--- START ---

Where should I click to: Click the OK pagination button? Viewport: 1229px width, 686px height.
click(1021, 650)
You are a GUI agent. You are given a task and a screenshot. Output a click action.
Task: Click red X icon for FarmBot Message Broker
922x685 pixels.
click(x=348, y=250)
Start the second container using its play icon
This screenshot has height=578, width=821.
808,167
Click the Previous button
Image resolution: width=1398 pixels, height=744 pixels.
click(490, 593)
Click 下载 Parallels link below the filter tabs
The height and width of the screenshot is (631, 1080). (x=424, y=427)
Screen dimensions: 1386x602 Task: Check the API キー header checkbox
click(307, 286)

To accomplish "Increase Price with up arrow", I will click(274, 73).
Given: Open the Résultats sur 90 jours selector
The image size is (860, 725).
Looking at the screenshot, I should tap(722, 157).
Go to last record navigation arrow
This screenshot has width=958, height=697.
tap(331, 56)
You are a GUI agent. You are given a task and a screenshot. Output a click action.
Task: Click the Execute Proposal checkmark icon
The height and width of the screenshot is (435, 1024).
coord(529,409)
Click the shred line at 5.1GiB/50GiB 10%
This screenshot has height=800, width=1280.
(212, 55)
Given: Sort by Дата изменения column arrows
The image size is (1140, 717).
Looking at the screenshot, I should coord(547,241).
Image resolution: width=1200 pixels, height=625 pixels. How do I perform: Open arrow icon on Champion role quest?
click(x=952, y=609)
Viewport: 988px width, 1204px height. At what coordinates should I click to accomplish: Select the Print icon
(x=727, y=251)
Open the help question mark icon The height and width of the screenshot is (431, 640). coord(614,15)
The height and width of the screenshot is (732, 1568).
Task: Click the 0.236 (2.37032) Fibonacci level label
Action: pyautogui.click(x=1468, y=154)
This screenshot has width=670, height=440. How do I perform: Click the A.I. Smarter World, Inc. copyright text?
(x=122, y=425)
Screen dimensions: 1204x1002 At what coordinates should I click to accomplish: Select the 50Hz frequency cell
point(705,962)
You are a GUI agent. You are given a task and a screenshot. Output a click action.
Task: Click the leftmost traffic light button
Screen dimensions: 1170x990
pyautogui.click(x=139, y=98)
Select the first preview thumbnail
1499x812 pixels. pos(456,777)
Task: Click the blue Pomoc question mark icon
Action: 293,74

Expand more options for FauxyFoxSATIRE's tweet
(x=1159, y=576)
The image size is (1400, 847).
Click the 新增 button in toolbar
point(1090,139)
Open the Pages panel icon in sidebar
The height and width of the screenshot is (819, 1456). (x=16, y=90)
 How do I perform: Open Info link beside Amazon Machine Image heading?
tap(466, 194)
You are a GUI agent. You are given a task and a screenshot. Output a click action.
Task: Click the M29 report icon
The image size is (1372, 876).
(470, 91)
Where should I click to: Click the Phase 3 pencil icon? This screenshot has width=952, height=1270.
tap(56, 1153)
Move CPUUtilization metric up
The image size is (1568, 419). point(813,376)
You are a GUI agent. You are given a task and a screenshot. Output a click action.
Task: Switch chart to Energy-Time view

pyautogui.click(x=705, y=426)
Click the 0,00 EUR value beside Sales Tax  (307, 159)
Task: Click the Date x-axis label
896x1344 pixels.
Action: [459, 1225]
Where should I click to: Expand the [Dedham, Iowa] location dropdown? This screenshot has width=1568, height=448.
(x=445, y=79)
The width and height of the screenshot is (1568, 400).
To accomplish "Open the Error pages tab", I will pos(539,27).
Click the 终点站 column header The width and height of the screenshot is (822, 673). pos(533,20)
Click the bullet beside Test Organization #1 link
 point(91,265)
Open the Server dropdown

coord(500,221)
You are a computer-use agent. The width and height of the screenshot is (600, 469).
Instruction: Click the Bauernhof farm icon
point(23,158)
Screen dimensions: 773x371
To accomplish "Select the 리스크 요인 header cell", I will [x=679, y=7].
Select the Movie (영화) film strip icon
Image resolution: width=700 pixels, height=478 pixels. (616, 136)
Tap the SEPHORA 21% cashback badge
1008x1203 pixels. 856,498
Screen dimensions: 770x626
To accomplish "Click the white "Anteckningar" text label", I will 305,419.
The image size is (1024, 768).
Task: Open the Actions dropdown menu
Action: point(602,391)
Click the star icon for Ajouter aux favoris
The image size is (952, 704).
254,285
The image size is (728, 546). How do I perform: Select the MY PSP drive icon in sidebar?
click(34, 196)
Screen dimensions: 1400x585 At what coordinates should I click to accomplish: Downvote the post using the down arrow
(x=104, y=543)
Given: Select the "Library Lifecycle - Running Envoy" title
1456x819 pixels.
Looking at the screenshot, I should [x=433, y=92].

--- END ---

Which of the lines in the listing above include "column"? Report each of them.

**Output of the task**
Given: Sort by Дата изменения column arrows
Click the 终点站 column header The width and height of the screenshot is (822, 673). pos(533,20)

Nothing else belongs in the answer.